实现liunx之间无密码访问——ssh密匙

环境描述

两台linux服务器 172.16.1.22[client]，172.16.1.33[server]，想要实现client服务器ssh无密码访问server服务器。

使用技术 linux 的ssh密匙，加密方式选 rsa|dsa均可以，默认dsa。

配置过程

1.登录client机器，生成密匙文件和私匙文件

1)进入当前用户根目录下的隐藏目录 .ssh下

　　[root@client ~]# cd  ~/.ssh

2)生成client 服务器的私钥和公钥

　　[root@client ~]# ssh-keygen -t rsa             <----ssh-keygen -t dsa 表示加密算法未dsa，后续生成文件对应显示dsa
　　Generating public/private rsa key pair.
　　Enter file in which to save the key (/root/.ssh/id_rsa):    <---按enter,生成密匙默认保存在该目录下
　　Enter passphrase (empty for no passphrase):                <---按enter
　　Enter same passphrase again:                              <---按enter
　　Your identification has been saved in /root/.ssh/id_rsa.
　　Your public key has been saved in /root/.ssh/id_rsa.pub.
　　The key fingerprint is:
　　ec:df:3d:c4:0f:9c:6d:c6:ec:fd:fc:d3:63:e0:f1:43 root@tesb

　　将会生成密钥文件和私钥文件 id_rsa,id_rsa.pub或id_dsa,id_dsa.pub

3) 查看生成密匙文件

[root@client .ssh]# ll -a
总计 20
drwx------  2 root root  4096 05-20 10:29 .
drwx------ 18 root root 12288 2015-10-19 ..
-rw-------  1 root root  1675 05-20 10:29 id_rsa
-rw-r--r--  1 root root   391 05-20 10:29 id_rsa.pub
-rwx------  1 root root   788 2015-11-05 known_hosts

　　

2. 将 .pub 文件复制到Server机器的 ~/.ssh 目录下， 并添加到authorized_keys文件中

1)若server机器上~/.ssh 目录下不存在authorized_keys文件　　

[root@client .ssh]# scp id_rsa.pub root@172.16.1.33:~/.ssh/authorized_keys  <---注意：此时尚未建立信任，远程传输还是需要密码滴；scp:command not found参考下方异常处理

　2)若server上已经配置过其他的authorized_keys文件　　

[root@server .ssh]# cat id_rsa.pub >> authorized_keys

检查server服务器端，~/.ssh目录下是否存在authorized_keys文件，且文件中包含.pub中信息。

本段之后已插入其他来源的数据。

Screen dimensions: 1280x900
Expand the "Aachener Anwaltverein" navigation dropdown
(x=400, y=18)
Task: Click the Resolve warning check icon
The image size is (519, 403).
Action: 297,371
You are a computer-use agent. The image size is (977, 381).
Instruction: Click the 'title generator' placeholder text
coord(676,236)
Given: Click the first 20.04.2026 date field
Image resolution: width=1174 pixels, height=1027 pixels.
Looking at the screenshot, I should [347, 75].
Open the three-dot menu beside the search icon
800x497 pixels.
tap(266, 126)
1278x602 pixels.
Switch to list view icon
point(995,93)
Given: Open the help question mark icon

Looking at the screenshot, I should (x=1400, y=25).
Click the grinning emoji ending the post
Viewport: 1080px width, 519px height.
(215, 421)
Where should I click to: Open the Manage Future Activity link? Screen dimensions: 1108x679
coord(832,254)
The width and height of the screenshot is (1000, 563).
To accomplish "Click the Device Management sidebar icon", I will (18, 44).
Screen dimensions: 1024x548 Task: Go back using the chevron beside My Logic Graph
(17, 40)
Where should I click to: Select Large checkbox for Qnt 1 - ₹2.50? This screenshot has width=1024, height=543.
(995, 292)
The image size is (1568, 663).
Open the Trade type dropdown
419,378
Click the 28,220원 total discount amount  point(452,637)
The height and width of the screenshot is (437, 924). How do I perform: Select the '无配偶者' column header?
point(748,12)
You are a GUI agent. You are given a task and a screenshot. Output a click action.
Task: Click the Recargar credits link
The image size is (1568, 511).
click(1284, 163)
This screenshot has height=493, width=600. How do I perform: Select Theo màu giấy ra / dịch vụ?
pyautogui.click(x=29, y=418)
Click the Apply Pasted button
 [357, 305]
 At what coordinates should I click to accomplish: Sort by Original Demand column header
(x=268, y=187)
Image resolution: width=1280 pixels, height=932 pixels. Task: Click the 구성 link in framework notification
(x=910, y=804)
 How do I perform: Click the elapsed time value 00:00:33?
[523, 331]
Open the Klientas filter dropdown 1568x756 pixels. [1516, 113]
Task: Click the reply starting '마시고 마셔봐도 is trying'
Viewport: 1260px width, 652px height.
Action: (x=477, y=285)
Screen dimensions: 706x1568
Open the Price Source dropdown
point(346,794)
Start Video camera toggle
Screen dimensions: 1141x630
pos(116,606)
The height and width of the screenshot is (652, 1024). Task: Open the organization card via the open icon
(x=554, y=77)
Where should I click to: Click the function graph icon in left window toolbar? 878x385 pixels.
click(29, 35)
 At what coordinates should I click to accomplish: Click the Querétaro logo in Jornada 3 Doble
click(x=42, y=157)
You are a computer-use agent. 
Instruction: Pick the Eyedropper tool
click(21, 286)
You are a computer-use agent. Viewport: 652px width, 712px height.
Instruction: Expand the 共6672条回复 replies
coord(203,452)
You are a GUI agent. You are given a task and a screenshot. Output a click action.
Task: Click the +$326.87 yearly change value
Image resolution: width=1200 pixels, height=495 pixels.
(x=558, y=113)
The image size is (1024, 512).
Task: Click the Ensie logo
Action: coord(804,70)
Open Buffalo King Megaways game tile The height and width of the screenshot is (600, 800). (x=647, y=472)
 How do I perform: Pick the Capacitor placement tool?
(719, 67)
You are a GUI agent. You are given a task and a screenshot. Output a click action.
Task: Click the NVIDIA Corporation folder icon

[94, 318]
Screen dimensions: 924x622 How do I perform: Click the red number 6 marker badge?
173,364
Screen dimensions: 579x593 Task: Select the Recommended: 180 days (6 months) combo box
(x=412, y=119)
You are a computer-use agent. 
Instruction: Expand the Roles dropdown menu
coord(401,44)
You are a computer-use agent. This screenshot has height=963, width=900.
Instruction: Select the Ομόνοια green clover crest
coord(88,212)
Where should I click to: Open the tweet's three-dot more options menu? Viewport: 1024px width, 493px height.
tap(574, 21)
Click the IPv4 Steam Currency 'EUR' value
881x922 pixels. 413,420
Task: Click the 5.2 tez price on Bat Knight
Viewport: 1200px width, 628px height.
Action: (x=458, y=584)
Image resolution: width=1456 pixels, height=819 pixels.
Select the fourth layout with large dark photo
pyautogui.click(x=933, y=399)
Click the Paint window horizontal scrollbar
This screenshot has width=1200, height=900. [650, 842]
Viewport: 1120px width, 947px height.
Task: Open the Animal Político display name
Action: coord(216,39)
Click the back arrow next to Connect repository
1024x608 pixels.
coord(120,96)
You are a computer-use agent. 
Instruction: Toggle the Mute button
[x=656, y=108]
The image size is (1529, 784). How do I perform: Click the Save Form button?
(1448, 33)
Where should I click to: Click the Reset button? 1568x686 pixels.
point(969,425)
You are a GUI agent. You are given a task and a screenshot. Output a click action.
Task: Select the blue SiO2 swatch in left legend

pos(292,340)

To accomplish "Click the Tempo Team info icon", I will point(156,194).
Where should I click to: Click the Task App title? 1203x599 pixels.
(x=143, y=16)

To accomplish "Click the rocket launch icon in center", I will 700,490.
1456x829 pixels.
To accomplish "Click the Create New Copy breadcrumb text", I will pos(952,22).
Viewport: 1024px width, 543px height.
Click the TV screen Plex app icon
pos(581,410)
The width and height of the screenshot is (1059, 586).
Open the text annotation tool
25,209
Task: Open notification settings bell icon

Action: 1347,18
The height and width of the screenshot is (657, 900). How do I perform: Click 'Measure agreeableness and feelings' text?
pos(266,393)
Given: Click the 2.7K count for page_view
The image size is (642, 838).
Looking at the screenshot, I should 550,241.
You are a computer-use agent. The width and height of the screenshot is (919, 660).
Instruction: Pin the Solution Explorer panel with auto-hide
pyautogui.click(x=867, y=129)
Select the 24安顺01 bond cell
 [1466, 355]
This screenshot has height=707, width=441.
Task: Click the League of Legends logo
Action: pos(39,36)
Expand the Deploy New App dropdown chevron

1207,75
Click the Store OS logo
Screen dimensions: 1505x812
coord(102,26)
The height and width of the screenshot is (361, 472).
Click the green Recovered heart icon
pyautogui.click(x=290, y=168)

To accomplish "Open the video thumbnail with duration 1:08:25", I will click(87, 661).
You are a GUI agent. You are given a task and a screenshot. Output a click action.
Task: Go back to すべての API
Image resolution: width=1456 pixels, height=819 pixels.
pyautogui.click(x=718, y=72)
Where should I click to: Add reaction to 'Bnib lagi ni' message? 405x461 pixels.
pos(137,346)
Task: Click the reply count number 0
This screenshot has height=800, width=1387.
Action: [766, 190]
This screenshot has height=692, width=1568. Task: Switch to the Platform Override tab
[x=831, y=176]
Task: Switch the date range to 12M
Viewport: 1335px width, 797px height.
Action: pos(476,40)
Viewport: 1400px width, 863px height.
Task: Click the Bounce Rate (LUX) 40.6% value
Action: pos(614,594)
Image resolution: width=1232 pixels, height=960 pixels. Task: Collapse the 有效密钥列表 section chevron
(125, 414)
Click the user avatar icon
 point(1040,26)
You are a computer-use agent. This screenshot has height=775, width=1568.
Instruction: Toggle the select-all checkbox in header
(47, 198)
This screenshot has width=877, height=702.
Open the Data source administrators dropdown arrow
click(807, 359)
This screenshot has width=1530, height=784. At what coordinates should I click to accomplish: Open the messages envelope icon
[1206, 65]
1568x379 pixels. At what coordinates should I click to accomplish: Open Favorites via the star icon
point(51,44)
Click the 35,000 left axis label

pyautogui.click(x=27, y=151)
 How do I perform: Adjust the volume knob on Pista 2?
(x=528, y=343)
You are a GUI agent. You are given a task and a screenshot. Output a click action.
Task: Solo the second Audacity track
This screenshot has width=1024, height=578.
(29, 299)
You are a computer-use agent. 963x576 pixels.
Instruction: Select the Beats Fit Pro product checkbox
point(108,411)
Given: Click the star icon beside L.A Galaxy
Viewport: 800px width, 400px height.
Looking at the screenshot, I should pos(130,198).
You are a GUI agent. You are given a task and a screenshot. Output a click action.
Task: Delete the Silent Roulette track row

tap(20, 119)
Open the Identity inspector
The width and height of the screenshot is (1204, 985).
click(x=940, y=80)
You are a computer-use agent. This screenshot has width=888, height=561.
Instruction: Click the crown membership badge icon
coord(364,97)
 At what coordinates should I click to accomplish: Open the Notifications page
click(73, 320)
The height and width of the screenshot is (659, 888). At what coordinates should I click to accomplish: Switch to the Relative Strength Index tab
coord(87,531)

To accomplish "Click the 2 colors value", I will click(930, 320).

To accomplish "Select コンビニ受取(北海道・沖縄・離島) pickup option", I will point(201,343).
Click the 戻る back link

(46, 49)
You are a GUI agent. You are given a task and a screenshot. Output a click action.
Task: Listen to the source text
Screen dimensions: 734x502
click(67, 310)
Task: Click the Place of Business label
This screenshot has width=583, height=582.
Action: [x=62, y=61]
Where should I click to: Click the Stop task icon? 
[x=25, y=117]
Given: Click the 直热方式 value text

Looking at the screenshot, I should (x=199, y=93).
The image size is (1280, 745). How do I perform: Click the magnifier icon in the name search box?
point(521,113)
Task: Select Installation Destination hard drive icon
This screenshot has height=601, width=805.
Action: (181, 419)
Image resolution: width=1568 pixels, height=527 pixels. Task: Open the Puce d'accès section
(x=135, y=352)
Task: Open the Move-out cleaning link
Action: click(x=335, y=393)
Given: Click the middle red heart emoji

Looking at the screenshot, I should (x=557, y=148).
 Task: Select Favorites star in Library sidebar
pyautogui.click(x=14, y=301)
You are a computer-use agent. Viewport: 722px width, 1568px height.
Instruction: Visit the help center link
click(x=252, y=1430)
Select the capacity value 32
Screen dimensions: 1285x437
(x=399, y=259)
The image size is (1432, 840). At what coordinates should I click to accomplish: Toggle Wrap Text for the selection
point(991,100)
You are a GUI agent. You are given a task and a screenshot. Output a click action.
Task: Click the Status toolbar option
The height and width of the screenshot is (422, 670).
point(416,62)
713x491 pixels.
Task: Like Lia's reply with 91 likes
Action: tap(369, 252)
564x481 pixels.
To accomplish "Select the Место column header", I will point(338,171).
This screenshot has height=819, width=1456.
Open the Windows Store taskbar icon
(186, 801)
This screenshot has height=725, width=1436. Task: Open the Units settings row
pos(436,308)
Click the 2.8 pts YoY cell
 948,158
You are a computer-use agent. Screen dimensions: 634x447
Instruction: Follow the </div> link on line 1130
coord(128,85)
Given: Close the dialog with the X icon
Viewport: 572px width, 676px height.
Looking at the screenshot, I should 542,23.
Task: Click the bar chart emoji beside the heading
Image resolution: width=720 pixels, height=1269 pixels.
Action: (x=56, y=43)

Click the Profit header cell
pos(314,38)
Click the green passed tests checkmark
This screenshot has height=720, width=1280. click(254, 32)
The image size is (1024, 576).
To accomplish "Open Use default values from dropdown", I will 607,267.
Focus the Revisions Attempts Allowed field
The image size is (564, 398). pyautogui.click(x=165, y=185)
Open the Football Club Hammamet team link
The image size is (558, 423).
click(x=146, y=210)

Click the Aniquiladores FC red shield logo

3.设置文件和目录权限，注意是server端　　　　

[root@server .ssh]# chmod  authorized_keys    #设置authorized_keys权限

[root@server ~]# chmod  -R .ssh  #设置.ssh目录权限

4.大功告成，从Client机器登录Server机器的目标账户，不再需要密码了　　

[root@client .ssh]# ssh 172.16.1.33 

延伸-双向登陆的操作过程：

1、ssh-keygen做密码验证可以使在向对方机器上ssh ,scp不用使用密码.具体方法如下:

2、两个节点都执行操作：#ssh-keygen -t rsa 
  然后全部回车,采用默认值.

3、这样生成了一对密钥，存放在用户目录的~/.ssh下。
将公钥考到对方机器的用户目录下 ，并将其复制到~/.ssh/authorized_keys中（操作命令：#cat id_dsa.pub >> ~/.ssh/authorized_keys ）。

4、设置文件和目录权限：
设置authorized_keys权限
$ chmod 600 authorized_keys 
设置.ssh目录权限
$ chmod 700 -R .ssh
 
5、要保证.ssh和authorized_keys都只有用户自己有写权限。否则验证无效。
 
注意事项
1、文件和目录的权限千万别设置成chmod 777.这个权限太大了，不安全，关键是密匙不生效了。
2、生成的rsa/dsa签名的公钥是给对方机器使用的。公钥内容集中拷贝到远程机器的authorized_keys文件中。
3、linux之间的访问直接 ssh 机器ip
4、某个机器生成自己的RSA或者DSA的数字签名，将公钥给目标机器，然后目标机器接收后设定相关权限（公钥和authorized_keys权限），这个目标机就能被生成数字签名的机器无密码访问了

异常处理：

1.Client端，仍然在.ssh目录下，执行命令：

ssh-add id_rsa
系统如果提示：Identity added: id_rsa (id_rsa) 就表明加载成功了
下面有几个异常情况处理：
　1)如果系统提示：could not open a connection to your authentication agent
　　则需要执行一下命令：ssh-agent bash
　　然后再执行上述的ssh-add id_rsa命令
　2)如果系统提示id_rsa: No such file or directory
　　　这是系统无法找到私钥文件id_rsa，需要看看当前路径是不是不在.ssh目录，或者私钥文件改了名字，例如如果建立的时候改成 aa_rsa，则这边命令中也需要相应改一下
　3)如果系统提示 command not found，那肯定是你命令敲错字符了
　4)如果提示Agent admitted failure to sign using the key，私钥没有加载成功，重试ssh-add

注意id_rsa/id_rsa.pub文件不要删除，存放在.ssh目录下

2.无法实现无密码访问，可能是权限设置不对，重新检查下权限

注意 $ chmod 700 -R .ssh #设置.ssh目录权限，不要漏掉 -R参数，表示递归修改；或者在.ssh目录下使用命令 $ chmod 700 . 和 $ chmod 700 . .

3. scp: command not found

注：如果使用过程中提示“scp: command not found”这句，则说明你的服务器没有安装scp，请使用下面的命令安装。另外要注意的是，使用scp的时候，需要两台服务器都要安装scp，任何一方没有安装都不能正常使用：

安装代码如下:

yum -y install openssh-clients